После слов отца Никалая, на лице капитана Сивухи мелькнуло раздражение, и сразу исчезло. Он поднялся из-за стола и бросив на стул полотенце, сухо произнес:
– Благодарю господа за прекрасное угощение, хотя беседу приятной не назовешь. Честь имею.
– Пожалуй и я с вами, господин капитан. Предлагаю спуститься в село. – Поспешил за капитаном князь.
– Господа только не верхом. Вам еще рано. – Предостерег доктор.
– Валерий Сергеевич, вам еще вредно ехать в экипаже. Вас может растрясти. – Пыталась остановить князя Хващинская.
– Боитесь оставить меня без присмотра? – Натягивая перчатки спросил князь.
– Вы.
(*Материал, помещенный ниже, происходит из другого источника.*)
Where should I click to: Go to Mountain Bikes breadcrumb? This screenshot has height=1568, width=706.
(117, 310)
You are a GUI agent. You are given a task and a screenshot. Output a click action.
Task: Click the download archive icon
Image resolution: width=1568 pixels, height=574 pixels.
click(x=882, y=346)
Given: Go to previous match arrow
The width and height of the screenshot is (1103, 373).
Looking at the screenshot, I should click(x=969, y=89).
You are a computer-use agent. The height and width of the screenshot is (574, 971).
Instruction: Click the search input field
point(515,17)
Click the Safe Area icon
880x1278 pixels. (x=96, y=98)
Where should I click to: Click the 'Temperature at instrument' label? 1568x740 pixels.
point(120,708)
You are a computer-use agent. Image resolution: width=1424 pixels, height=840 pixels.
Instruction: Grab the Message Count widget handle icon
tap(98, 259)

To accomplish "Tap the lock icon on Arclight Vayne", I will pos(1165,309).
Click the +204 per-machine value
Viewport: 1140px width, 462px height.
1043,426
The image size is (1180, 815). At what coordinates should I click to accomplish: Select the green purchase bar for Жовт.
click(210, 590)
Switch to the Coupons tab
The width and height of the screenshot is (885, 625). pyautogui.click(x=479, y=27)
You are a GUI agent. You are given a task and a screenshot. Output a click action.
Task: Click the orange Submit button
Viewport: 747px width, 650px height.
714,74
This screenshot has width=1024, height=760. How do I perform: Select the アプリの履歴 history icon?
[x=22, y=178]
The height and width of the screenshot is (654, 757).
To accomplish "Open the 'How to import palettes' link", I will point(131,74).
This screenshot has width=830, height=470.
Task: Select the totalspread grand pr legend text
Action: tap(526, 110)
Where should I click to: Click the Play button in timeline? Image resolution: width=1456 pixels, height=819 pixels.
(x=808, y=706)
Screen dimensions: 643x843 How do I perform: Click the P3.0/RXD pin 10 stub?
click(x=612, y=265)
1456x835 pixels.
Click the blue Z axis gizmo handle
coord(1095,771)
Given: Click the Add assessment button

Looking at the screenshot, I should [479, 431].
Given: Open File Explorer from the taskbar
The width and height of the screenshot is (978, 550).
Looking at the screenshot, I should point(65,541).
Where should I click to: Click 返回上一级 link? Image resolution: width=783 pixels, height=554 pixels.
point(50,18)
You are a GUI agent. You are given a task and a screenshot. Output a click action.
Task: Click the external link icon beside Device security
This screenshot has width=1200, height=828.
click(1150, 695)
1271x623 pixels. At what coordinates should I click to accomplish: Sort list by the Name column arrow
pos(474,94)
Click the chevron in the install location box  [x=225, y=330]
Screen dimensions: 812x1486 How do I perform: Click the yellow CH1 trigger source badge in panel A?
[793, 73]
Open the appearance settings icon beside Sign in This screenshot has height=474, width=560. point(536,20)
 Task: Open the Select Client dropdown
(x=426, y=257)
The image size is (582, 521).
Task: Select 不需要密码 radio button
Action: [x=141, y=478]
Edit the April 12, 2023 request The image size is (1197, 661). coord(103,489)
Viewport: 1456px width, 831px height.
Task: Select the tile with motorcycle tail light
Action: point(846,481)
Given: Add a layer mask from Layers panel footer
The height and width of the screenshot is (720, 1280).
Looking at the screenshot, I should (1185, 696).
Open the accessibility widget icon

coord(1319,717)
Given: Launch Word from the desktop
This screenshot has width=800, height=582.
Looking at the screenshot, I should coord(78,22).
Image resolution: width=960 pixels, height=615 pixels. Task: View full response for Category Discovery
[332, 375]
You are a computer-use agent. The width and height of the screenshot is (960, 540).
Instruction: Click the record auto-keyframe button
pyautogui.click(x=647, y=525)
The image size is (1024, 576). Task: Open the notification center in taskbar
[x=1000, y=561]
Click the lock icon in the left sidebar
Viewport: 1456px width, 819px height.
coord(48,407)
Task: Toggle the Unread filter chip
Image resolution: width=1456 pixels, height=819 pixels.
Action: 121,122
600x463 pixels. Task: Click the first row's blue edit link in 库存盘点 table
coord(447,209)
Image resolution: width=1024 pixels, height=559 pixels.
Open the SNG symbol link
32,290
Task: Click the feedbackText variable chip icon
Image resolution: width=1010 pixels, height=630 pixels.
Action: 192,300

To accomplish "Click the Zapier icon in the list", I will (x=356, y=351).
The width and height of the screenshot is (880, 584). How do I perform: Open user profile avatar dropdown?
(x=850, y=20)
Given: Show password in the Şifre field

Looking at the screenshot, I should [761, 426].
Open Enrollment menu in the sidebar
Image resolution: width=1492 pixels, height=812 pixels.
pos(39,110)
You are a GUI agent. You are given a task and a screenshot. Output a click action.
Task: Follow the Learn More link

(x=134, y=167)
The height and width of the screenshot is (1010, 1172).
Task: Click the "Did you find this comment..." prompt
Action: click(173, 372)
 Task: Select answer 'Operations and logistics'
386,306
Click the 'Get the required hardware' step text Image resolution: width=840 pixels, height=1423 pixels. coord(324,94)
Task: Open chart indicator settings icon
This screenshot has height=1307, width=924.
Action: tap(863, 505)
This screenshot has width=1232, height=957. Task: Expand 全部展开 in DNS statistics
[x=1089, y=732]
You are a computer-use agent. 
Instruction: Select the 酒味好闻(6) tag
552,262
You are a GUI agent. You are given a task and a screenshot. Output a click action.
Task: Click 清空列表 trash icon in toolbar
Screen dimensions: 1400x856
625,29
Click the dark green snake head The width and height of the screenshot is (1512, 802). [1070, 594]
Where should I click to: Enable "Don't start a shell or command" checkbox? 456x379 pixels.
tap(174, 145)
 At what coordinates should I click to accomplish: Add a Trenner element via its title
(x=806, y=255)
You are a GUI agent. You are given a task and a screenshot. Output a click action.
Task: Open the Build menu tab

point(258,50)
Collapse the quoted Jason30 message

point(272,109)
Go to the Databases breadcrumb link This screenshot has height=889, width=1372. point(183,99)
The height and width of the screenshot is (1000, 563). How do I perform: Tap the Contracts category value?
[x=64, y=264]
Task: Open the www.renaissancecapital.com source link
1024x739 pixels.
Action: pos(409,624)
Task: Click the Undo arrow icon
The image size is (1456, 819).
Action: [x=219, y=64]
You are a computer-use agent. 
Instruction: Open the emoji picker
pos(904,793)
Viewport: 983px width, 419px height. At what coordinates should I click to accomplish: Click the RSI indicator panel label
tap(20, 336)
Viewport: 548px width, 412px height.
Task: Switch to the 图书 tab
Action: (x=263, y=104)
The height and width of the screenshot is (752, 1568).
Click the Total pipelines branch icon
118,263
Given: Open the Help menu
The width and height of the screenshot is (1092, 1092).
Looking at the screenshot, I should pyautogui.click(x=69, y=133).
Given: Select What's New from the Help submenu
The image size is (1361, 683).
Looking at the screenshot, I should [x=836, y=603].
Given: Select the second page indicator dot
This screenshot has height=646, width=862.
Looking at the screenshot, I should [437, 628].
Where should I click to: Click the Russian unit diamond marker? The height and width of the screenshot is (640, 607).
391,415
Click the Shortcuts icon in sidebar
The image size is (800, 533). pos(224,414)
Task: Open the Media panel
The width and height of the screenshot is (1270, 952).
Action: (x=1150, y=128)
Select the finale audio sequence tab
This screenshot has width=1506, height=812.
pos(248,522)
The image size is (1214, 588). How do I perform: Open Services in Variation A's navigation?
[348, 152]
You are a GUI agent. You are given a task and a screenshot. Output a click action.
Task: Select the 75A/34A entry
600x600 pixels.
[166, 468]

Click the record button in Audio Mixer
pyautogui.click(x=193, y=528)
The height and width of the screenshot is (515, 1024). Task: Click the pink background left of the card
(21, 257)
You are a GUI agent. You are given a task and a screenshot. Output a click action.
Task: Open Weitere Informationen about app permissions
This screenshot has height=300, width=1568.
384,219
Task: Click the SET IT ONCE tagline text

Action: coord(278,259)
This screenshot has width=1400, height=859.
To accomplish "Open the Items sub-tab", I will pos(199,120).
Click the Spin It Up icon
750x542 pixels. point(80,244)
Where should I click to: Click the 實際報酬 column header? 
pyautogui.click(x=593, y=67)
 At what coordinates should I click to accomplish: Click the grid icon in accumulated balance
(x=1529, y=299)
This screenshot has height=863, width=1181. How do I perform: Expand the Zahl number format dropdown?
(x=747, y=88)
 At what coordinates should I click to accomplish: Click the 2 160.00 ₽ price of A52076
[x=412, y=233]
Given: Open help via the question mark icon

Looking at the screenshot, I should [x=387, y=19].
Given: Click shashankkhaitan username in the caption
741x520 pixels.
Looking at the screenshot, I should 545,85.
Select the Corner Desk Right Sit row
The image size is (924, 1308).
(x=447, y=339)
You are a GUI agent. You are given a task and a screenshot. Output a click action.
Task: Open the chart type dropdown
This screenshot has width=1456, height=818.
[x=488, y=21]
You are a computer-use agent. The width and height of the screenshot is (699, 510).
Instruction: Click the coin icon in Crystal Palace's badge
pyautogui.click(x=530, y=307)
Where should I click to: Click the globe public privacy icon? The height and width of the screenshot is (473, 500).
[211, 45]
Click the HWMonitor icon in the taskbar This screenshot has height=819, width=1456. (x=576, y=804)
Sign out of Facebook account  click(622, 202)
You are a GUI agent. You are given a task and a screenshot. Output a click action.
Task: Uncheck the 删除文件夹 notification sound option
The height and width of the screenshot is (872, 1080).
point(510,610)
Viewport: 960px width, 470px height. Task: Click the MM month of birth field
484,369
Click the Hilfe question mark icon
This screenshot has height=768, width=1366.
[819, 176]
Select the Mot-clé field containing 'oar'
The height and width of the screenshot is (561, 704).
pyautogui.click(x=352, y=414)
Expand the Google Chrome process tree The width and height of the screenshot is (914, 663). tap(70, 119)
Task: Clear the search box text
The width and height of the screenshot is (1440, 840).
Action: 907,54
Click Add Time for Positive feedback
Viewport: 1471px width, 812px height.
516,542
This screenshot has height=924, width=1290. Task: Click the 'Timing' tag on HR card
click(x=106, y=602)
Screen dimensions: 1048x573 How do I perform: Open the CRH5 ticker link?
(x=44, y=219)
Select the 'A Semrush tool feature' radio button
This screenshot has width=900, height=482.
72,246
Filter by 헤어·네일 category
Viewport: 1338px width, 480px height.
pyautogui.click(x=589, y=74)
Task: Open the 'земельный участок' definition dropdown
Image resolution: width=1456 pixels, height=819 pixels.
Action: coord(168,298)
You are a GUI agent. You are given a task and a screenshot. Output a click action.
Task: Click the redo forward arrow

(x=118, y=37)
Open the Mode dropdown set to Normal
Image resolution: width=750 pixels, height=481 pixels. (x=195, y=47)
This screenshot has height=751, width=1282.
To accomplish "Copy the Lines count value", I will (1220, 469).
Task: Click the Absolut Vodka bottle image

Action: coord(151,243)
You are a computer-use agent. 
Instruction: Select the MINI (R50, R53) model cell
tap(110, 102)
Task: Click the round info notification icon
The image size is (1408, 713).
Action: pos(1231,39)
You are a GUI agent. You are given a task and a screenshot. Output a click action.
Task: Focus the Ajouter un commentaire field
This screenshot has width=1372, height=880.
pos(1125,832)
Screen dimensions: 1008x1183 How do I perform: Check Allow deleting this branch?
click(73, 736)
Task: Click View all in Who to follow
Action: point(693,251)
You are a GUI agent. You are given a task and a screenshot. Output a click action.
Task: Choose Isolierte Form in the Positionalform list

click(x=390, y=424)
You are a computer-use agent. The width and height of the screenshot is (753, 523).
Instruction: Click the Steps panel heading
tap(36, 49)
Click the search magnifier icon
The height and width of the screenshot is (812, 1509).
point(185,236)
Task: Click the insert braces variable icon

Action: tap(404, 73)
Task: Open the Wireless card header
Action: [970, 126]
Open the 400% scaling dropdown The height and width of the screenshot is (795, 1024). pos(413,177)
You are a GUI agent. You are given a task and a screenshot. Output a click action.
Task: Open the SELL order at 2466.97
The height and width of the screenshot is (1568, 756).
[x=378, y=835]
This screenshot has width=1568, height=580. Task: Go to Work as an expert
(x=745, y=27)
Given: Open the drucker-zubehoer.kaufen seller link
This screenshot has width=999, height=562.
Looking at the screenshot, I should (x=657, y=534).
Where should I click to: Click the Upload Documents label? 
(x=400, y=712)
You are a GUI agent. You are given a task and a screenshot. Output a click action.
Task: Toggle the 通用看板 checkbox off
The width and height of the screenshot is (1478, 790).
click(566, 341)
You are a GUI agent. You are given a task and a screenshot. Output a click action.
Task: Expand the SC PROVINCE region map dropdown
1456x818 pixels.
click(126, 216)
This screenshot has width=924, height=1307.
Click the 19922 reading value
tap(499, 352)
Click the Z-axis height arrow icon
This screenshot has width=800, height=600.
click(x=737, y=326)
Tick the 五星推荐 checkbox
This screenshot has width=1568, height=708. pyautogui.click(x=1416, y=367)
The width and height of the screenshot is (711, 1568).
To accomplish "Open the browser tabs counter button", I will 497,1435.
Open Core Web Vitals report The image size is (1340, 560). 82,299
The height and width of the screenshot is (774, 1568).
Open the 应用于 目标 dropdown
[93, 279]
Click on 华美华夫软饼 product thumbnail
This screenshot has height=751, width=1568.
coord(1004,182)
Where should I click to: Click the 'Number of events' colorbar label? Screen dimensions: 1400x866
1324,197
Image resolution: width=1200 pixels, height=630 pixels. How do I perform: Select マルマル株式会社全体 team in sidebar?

Вы еще не полностью здоровы.
– Ну что же мадемуазель. – И князь закашлялся: – Предлагаю вам сопровождать нас с капитаном, что бы вы, в критический момент, могли проявить свое милосердие, к раненым в бою офицерам. – Хващинская от такого сарказма покраснела и молча стояла рядом с Лопухиным, возможно ожидая его извинения. Князь же продолжил, как ни в чем ни бывало: – Ну же, возьмите с собой сиделку для капитана.
– Нет, нет. Господа, я вас все таки попрошу отбыть одних, с позволения доктора, Бориса Ивановича. У нас все таки долг, перед больными. – Произнеся эти слова, Вера Ильинична преданно посмотрела на подполковника.
– Что же вы, Вера Ильинична, считаете нас совсем выздоровевшими? – Спросил Сивуха, видимо желая для развлечения прихватить с собой девушек.
– Мадемуазель Хващинская и мадемуазель Троекурова, может сопровождать наших больных в долину. – Разрешил ситуацию доктор: – Отправляйтесь и вы Владимир Владимирович, вам тоже необходим отдых. Вы, все ранения перенесли на ногах.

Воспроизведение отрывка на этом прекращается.